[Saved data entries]
*-*-*
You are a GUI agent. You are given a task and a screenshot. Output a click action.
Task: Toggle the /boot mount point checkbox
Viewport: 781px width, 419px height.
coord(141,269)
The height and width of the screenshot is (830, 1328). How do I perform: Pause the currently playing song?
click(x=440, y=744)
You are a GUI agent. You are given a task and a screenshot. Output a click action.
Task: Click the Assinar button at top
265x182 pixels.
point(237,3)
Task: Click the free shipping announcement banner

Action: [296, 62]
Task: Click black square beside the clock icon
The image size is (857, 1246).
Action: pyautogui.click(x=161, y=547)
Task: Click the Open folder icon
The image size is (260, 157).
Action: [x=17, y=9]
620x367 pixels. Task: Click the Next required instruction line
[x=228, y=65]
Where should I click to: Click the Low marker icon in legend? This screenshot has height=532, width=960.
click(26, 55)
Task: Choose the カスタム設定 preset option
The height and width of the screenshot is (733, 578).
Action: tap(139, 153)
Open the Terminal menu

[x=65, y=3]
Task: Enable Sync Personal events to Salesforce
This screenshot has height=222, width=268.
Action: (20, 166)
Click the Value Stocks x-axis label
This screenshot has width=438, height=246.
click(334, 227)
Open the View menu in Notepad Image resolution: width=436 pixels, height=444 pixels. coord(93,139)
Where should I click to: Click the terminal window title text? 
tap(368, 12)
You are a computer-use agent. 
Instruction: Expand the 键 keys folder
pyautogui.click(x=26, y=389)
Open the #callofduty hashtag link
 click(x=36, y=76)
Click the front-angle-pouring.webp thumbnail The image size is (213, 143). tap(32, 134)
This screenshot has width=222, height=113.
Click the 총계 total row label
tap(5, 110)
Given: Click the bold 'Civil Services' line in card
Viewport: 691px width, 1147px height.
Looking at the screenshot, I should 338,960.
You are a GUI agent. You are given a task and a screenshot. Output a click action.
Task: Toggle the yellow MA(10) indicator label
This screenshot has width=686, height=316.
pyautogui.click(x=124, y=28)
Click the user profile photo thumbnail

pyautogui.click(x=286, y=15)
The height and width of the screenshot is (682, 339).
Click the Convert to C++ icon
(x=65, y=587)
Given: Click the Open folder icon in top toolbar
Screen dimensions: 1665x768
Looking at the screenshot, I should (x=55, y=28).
*-*-*
### Exercise prompt:
Print the lines of the entries, exactly, from the one containing "Click the 총계 total row label" down to the final line, and leave out all the others.

### Answer to the exercise:
Click the 총계 total row label
tap(5, 110)
Given: Click the bold 'Civil Services' line in card
Viewport: 691px width, 1147px height.
Looking at the screenshot, I should 338,960.
You are a GUI agent. You are given a task and a screenshot. Output a click action.
Task: Toggle the yellow MA(10) indicator label
This screenshot has width=686, height=316.
pyautogui.click(x=124, y=28)
Click the user profile photo thumbnail

pyautogui.click(x=286, y=15)
The height and width of the screenshot is (682, 339).
Click the Convert to C++ icon
(x=65, y=587)
Given: Click the Open folder icon in top toolbar
Screen dimensions: 1665x768
Looking at the screenshot, I should (x=55, y=28).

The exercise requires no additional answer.